Ma, se passiamo ad esaminare quel che succede all’interno delle singole nazioni e guardiamo al nostro Paese, scopriamo che a questo proposito la risposta di Pisa è sempre la stessa.

Costantemente in Pisa 2000, 2003, 2006 e 2009, quando si va ad indagare attraverso le analisi multilivello quali sono le caratteristiche degli studenti italiani correlate a bassi livelli di apprendimento, il fatto di essere ripetente lo si trova sempre in prima fila. Cioè: gli studenti che a quindici anni non frequentano la seconda superiore come dovrebbero, ma la prima superiore o addirittura la terza media sono quelli che hanno i peggiori risultati. Aver ripetuto non ha migliorato la loro situazione.

In conclusione, anche se le intenzioni – innalzare il livello culturale dei giovani italiani – erano buone, lo strumento scelto si è rivelato inefficace, perché non ha ottenuto gli effetti voluti.

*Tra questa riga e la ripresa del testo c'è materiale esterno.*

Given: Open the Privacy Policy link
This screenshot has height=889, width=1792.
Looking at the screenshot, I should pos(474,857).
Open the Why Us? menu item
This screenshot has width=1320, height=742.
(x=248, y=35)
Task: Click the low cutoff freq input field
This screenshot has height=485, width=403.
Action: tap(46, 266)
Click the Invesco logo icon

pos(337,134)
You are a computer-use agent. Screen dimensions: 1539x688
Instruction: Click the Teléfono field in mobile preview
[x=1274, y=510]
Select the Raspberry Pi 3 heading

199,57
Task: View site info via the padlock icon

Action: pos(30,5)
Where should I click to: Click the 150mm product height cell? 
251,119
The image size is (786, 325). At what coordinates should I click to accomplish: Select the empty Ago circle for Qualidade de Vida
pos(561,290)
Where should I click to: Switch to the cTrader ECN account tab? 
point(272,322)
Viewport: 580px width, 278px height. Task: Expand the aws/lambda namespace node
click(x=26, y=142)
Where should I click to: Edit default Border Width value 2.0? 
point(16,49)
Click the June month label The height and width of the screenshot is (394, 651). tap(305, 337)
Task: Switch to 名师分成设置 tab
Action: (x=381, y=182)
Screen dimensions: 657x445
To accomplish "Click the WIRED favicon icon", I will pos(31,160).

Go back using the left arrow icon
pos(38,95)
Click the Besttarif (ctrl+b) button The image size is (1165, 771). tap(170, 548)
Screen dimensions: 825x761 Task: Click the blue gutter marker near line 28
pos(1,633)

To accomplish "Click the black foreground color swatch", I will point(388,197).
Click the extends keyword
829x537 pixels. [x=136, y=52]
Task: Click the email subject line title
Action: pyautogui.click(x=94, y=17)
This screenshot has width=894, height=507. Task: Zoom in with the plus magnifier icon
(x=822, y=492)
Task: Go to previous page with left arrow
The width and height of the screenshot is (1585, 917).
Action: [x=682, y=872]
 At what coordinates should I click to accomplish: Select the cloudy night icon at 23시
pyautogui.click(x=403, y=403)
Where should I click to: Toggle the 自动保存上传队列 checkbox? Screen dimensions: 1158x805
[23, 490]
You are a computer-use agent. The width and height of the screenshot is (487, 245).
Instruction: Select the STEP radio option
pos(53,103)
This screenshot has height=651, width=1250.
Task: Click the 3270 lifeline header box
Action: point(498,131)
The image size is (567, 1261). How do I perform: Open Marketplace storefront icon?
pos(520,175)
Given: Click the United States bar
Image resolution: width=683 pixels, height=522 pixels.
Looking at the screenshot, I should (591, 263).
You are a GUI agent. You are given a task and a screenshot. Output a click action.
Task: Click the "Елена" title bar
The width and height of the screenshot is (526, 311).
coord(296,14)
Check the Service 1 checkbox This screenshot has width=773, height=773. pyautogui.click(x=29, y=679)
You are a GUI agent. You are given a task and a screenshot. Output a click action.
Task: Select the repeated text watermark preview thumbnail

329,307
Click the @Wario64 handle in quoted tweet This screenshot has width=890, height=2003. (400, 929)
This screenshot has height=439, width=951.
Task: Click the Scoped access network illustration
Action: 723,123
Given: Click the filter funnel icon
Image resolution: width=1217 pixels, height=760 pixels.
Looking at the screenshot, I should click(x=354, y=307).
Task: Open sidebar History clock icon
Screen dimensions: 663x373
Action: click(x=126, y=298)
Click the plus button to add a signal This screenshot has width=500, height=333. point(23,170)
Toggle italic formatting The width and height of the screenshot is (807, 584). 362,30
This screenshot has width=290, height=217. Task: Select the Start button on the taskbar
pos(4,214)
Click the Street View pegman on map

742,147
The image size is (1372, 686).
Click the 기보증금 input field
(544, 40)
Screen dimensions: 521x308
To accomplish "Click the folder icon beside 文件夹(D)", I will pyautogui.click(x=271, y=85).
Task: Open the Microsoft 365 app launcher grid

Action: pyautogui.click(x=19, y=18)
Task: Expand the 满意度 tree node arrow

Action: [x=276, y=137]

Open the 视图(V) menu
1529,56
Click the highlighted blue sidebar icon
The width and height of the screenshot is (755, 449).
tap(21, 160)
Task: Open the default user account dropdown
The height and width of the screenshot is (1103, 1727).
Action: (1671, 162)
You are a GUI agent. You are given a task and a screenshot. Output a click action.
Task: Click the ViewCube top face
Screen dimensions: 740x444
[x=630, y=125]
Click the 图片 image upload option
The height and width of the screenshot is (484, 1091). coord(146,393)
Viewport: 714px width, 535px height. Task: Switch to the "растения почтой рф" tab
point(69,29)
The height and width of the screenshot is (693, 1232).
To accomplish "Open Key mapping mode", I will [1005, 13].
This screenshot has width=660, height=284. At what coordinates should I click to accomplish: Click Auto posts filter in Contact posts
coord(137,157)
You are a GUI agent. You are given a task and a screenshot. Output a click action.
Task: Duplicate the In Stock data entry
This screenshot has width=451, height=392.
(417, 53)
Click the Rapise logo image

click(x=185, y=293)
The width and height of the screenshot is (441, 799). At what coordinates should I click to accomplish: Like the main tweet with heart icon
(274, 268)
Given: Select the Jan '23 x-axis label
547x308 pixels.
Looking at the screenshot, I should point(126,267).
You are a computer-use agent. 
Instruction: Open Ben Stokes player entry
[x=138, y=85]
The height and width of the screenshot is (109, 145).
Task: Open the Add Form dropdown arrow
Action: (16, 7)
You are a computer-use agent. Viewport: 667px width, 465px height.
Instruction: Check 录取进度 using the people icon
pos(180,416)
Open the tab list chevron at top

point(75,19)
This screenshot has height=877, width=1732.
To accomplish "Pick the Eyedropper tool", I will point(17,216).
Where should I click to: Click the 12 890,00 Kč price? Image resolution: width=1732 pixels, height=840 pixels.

E, comunque, questi effetti (un incremento delle bocciature) non sarebbero serviti. Senza contare il fatto che in Italia per le fasce più deboli della popolazione scolastica – che sono poi quelle che vi incorrono – la bocciatura non si traduce nel rifare con buona lena l’anno, avendo capito la lezione, ma diventa abbandono. E’ il caso di ricordare che il 19,2% dei giovani italiani fra i 18 ed i 24 anni ha solo la licenza media e non frequenta alcuna forma di specializzazione professionale.

Forse certificazioni attendibili dei livelli effettivamente raggiunti, ottenute anche attraverso valutazioni standardizzate esterne e scollegate da bocciature e promozioni, avrebbero maggiore effetto. Soprattutto se avessero ricadute serie sui passi successivi di natura scolastica (orientamento alle superiori, ammissione alle università), offrendo al contempo al mondo del lavoro una fotografia più attendibile dei candidati. Ma forse queste sarebbero davvero misure troppo poco lassiste.

In Germania – oltre che in Austria – uno schieramento politico omologo a quello italiano sta patrocinando una diminuzione delle percentuali di bocciatura. Sorprendente lassismo di Angela Merkel? O non piuttosto una prua volta verso il 2020 e non verso il 1950?